Em meio à leitura do processo criminal da sedição cuiabana de 1834
tive como desafio entregar um artigo sobre sujeitos coletivos, classes
sociais e raças. Parti de uma estratégia simples para abordar o tema:
a) definir como as pessoas se identificavam politicamente na época (rótulos partidários, etc.),
b) em
seguida analisar, na medida do possível, a situação de classe
(basicamente através de duas variáveis: ocupação/profissão e
propriedade) e a classificação racial (segundo critérios da época,
brancos, crioulos, pardos, mulatos, etc.) de cada um dos envolvidos nos
“campos políticos” opostos.
c) Interpretar
as relações entre as identidades políticas no nível do discurso
(liberais x caramurus, brasileiros x portugueses,guarda nacional x
tropas regulares) e a situação de divisão em classes e raças,numa
sociedade profundamente marcada pelos dois tipos de distinção (e de
exploração/opressão)
A falta de dados não permitiu ir muito
longe, mas algumas coisas chamaram a atenção já na etapa de análise de
classes e raças. A primeira delas é que dentre os caramurus/portugueses
mortos pelos rebeldes liberais/brasileiros apenas um não era
proprietário de comércio, imóveis e/ou fazendas (era um assalariado,
caixeiro de um comerciante chamado Domingos), e este sujeito, cuja morte
é relatada muitas vezes, é também o único que não tem um nome. Em toda a
documentação de centenas de páginas ele é “um caixeiro do Domingão”.

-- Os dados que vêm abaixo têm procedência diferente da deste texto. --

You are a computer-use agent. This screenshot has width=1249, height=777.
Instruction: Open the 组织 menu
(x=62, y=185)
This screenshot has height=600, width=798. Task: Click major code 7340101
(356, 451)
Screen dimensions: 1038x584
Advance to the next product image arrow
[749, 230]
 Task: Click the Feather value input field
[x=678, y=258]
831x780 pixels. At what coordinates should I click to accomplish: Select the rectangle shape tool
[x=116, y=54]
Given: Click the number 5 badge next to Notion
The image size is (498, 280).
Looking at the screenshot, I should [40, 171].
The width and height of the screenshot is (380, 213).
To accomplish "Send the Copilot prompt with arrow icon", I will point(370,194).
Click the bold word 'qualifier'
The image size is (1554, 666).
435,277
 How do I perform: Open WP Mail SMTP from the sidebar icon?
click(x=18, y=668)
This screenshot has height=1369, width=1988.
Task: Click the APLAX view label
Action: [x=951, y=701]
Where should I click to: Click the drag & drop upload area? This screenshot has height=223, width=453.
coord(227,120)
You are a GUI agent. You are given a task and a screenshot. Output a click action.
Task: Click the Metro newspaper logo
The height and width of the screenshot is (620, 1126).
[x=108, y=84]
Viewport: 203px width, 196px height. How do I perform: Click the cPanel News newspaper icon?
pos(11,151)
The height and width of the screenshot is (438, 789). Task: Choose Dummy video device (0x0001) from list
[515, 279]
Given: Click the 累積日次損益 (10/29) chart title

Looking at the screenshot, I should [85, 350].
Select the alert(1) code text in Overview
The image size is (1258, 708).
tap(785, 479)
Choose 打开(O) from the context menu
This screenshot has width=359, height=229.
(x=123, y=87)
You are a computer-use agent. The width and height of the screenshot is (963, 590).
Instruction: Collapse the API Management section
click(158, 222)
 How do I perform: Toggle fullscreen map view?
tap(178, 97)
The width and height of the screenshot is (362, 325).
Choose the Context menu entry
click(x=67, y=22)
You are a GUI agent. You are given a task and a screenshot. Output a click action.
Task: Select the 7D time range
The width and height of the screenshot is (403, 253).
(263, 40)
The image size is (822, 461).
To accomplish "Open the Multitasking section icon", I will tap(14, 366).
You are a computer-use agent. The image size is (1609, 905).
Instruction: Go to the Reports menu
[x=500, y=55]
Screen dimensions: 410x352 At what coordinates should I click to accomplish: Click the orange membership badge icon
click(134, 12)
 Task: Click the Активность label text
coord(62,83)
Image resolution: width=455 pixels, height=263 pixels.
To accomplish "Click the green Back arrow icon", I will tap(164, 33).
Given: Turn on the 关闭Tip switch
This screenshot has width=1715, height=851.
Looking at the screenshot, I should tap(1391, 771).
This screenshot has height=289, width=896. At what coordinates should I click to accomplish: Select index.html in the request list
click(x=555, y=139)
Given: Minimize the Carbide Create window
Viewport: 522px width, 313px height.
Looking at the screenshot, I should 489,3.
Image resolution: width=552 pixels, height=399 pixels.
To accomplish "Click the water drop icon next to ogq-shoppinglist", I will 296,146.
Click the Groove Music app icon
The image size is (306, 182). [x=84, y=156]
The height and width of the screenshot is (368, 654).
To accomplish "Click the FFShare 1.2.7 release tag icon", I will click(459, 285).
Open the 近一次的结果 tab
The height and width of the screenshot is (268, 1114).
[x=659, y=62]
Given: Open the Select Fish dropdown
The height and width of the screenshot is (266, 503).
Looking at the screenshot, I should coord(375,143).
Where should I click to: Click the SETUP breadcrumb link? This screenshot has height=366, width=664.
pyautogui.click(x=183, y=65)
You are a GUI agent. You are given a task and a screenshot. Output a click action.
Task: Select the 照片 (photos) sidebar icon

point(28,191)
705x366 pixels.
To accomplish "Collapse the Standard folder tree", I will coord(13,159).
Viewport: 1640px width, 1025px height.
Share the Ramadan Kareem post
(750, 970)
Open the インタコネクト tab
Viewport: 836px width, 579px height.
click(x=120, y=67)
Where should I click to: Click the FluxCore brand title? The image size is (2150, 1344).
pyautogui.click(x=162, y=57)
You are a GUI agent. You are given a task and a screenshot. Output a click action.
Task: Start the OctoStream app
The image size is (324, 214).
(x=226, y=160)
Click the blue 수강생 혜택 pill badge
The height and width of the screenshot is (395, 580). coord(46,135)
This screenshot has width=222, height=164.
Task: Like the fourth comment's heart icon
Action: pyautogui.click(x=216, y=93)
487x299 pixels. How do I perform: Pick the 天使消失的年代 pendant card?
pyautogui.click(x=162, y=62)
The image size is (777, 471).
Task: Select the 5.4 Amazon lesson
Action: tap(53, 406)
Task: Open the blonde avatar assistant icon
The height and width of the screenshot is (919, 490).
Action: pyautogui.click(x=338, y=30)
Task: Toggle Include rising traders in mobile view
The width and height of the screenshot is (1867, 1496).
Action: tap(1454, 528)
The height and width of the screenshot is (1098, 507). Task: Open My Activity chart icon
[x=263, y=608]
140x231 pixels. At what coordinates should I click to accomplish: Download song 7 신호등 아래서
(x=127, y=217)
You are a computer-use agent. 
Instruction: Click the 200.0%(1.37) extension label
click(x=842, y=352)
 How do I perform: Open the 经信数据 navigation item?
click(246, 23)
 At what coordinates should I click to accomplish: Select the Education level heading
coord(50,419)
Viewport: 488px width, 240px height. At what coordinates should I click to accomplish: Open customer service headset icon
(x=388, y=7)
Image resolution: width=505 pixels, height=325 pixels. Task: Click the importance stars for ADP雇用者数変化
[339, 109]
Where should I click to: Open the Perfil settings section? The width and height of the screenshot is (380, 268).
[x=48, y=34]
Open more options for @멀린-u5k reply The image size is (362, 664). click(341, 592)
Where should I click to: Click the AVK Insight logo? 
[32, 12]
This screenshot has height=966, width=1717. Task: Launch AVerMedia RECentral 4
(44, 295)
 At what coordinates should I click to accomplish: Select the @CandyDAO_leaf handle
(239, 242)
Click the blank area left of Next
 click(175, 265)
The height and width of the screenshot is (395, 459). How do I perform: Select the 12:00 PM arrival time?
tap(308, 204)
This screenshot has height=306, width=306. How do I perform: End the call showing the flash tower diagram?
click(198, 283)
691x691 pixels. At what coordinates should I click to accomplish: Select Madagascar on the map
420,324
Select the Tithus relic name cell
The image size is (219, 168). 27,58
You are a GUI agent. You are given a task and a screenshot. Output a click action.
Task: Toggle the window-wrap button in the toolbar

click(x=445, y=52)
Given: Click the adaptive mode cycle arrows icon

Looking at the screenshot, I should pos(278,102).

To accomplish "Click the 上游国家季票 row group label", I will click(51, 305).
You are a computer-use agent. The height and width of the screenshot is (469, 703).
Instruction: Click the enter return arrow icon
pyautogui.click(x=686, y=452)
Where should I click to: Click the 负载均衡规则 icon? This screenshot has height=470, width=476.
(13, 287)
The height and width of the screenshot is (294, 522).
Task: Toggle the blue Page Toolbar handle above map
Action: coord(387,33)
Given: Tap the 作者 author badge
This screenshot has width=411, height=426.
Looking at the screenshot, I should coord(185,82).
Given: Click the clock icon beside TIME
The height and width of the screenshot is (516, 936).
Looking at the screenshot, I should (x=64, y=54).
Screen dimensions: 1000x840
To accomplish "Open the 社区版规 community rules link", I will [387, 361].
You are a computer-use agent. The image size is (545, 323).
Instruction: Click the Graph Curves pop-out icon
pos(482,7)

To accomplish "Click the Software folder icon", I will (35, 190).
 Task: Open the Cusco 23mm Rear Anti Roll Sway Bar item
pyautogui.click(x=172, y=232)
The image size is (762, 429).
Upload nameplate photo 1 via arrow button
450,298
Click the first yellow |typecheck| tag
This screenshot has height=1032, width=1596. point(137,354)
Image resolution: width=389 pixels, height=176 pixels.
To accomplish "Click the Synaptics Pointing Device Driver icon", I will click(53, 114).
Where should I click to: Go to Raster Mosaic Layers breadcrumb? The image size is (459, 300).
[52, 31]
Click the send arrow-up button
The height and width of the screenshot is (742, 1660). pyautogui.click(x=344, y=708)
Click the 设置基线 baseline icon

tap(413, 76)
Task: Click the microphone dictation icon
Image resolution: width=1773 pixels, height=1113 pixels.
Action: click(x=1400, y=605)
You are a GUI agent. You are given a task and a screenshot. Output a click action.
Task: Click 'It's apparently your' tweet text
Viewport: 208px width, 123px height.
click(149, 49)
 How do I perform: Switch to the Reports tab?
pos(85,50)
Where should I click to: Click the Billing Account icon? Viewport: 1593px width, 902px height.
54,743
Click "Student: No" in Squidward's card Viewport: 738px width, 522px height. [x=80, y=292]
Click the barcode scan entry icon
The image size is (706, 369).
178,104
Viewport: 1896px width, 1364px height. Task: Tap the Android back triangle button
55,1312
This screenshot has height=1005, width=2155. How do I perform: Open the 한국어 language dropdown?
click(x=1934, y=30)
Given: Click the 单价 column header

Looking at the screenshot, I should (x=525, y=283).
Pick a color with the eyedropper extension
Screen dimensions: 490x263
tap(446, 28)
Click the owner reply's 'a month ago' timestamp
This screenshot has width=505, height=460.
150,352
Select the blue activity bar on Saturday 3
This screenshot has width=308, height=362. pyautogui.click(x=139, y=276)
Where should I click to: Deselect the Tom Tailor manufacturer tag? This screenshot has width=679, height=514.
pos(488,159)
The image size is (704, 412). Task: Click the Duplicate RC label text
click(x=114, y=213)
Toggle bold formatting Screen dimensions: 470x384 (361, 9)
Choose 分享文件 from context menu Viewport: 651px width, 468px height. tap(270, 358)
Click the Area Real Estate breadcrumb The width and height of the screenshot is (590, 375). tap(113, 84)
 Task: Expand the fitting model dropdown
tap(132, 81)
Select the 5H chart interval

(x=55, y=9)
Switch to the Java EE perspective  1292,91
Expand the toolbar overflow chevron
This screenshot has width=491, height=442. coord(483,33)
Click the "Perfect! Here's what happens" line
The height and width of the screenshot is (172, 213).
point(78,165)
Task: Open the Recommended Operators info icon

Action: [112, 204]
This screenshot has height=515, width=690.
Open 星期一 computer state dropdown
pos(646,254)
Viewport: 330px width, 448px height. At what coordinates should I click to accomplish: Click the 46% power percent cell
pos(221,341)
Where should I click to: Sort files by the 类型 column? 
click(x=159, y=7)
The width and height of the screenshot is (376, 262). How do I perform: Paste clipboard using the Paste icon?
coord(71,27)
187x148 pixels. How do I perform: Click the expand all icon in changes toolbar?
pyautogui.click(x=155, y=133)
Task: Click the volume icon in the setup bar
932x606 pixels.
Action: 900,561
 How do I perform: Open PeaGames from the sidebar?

Daí uma dificuldade elementar para a escrita da história dos grupos
subalternos: às vezes quem não tem propriedade nem nome possui. Ser uma
extensão de seu patrão não é algo que diz respeito apenas a escravos.
A
segunda coisa que chamou a atenção é a presença de algumas lideranças
não-brancas dentre os rebeldes – três descritos como “mulatos” e um como
“pardo”. Lideranças que ocupavam cargos importantes, como vereador,
oficial da guarda nacional e mesmo o único deputado geral (hoje diríamos
“federal”) eleito pela província – e que foi um dos primeiros
parlamentares brasileiros a propor a abolição da escravidão, mais de 50
anos antes da Lei Áurea. No processo, apenas réus não-brancos têm a cor
descrita nos autos. Dentre os que não possuem esta indicação o índice de
condenações foi de 41%, enquanto para “mulatos”e “pardos” foi de...
100%. Após incriminações com base bastante suspeita, já nos últimos
depoimentos surgem afirmações de que dois desses quatro haviam propagado
dentre os “soldados e a canalha” (isto é, os pobres pretos e pardos) a
ideia de que “os brancos já tinham governado” e que agora era a vez
deles. Se o fizeram, temos uma clara tomada de consciência da opressão
racial que estrutura aquela (e esta) sociedade. Se não o fizeram, temos
mais um exemplo do uso da classificação racial para incriminar esses
indivíduos. Afinal, no discurso dominante quem racializa essa sociedade
sem classificações são eles, os classificados como “pardos” e
“mulatos”.
Espero que o restante da documentação torne mais claro esse tempo de caixeiros sem nome e pardos presumidamente culpados – um tempo, afinal, tão próximo do nosso.
PS:
A história de pobres e pretos tem essas dificuldades todas, mas não é
tão obscura se comparada à história da atuação das mulheres.Talvez eu
venha a fazer um “instantâneo” desses sobre isso.